Lästern ist menschlich und in gewisser Weise notwendig, um die psychische Gesundheit aufrecht zu erhalten, aber wann überschreitet es Grenzen? Kommt man beispielsweise von einem stressigen Arbeitstag nach Hause, bleibt es nicht aus zu erzählen, wie verärgert man war als der Chef einem einen extra Stapel Arbeit überlassen hat. Sobald es aber dazu kommt, dass eine andere Person entwertet wird – sogar Geschichten erweitert oder erfunden werden – kommt es zu einer negativen Form des Übereinander-Redens. Man wertet seinen eigenen Maßstäben nach und verliert manchmal aus dem Blick, wozu die ursprüngliche Konversation gedacht war. Wir merken:
„Die Linie zwischen dem, sich über etwas auszutauschen, um sich besser zu fühlen oder einen anderen Menschen zu entwerten, ist dünn.“
Im Gegensatz zum gesellschaftlichen Bild reden nicht nur Frauen über ihre Mitmenschen, sondern auch Männer. Das Klischee, dass nur das weibliche Geschlecht den Austausch über andere braucht stimmt nicht. Vielmehr hängt dieses Verhalten von vielen weiteren Faktoren ab. Nun aber zu der Frage: Wieso lästern Menschen?

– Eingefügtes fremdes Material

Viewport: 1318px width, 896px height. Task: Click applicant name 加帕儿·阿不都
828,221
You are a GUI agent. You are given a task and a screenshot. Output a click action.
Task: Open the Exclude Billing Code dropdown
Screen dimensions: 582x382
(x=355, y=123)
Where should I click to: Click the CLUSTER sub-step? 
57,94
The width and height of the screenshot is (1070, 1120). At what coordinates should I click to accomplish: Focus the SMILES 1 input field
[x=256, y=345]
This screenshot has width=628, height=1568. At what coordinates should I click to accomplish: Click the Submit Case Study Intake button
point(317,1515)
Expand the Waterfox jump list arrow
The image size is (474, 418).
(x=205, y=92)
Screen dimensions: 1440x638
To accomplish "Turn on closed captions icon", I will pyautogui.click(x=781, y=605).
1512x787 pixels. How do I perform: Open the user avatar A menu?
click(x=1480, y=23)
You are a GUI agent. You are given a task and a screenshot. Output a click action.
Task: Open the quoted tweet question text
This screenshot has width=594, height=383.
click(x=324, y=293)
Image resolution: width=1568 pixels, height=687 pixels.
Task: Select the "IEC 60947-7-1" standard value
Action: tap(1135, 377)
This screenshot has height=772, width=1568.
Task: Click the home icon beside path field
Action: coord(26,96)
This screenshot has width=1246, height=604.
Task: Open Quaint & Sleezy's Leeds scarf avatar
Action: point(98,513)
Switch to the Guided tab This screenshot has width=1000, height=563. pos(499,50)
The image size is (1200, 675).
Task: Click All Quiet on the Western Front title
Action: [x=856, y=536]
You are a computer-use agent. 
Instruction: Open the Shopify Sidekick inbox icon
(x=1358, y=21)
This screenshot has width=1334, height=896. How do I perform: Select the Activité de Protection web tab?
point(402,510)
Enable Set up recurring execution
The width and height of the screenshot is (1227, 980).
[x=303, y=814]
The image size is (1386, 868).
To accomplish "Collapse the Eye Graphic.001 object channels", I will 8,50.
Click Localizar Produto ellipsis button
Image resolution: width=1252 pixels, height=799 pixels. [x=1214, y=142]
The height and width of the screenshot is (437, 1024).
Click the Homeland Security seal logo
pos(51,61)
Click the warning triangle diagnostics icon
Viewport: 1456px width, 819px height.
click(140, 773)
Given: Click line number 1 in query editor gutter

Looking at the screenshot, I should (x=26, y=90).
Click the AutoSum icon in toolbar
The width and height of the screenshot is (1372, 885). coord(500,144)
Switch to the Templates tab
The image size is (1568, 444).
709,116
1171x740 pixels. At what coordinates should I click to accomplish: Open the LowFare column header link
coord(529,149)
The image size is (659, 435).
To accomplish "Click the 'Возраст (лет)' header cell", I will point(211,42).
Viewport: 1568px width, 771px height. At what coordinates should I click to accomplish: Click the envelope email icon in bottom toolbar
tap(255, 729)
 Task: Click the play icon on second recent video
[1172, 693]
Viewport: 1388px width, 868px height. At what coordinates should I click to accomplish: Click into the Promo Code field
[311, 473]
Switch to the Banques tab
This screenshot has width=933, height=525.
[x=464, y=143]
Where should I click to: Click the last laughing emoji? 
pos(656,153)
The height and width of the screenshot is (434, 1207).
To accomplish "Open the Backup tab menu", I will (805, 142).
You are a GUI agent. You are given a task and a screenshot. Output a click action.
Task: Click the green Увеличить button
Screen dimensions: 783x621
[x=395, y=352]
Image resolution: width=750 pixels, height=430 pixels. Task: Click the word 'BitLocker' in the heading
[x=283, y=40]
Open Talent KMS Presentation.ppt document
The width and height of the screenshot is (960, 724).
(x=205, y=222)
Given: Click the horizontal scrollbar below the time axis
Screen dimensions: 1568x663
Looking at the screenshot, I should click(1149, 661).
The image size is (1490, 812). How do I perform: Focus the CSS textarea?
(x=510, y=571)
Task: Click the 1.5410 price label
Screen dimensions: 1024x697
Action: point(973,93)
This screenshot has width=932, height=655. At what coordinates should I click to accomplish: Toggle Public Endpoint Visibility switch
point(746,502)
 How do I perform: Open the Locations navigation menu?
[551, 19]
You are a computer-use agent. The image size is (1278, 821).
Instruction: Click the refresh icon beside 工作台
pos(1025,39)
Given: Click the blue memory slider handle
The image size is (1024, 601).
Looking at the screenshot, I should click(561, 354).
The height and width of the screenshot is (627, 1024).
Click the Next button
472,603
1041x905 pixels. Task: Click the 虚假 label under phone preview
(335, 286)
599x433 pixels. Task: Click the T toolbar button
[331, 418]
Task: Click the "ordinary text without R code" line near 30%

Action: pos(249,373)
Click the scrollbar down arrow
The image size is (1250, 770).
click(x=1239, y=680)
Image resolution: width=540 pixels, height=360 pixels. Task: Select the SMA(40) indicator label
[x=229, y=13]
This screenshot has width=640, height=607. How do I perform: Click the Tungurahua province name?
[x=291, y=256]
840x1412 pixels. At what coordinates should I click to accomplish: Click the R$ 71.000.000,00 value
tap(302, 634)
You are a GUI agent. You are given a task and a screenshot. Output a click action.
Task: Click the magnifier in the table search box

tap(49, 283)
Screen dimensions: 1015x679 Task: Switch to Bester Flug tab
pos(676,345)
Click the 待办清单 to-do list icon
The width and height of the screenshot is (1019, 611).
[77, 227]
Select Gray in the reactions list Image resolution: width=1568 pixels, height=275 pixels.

Neid ist ein Gefühl, das in der Emotionspsychologie noch nicht so gut untersucht ist wie andere Emotionen. Dennoch weiß man, dass Neid eine Mischung aus Trauer, Enttäuschung gegenüber sich selbst und Wut auf jemanden Anderes ist. Wenn wir eine Person sehen, die etwas erreicht hat, was wir selbst gerne hätten, erfüllt uns in dem Moment Neid. Wir sind traurig, weil wir selbst nicht die Möglichkeit hatten, dasselbige zu erreichen – ja sogar enttäuscht von uns selber. Die Wut, die wir in uns fühlen, übertragen wir auf jemanden Anderes und versuchen durch das Reden die Person und ihren Erfolg klein zu halten. Einerseits wird dadurch die Wut auf sich selbst überdeckt und andererseits muss man so nicht zugeben, wie gern man selbst an der Stelle des anderen Menschen wäre. Nicht umsonst sagt man „Neid ist die höchste Form der Anerkennung.“
Es gibt aber auch positiven Neid. Dieser wird dazu genutzt, um daraus Motivation für das Erreichen der eigenen Ziele zu schöpfen.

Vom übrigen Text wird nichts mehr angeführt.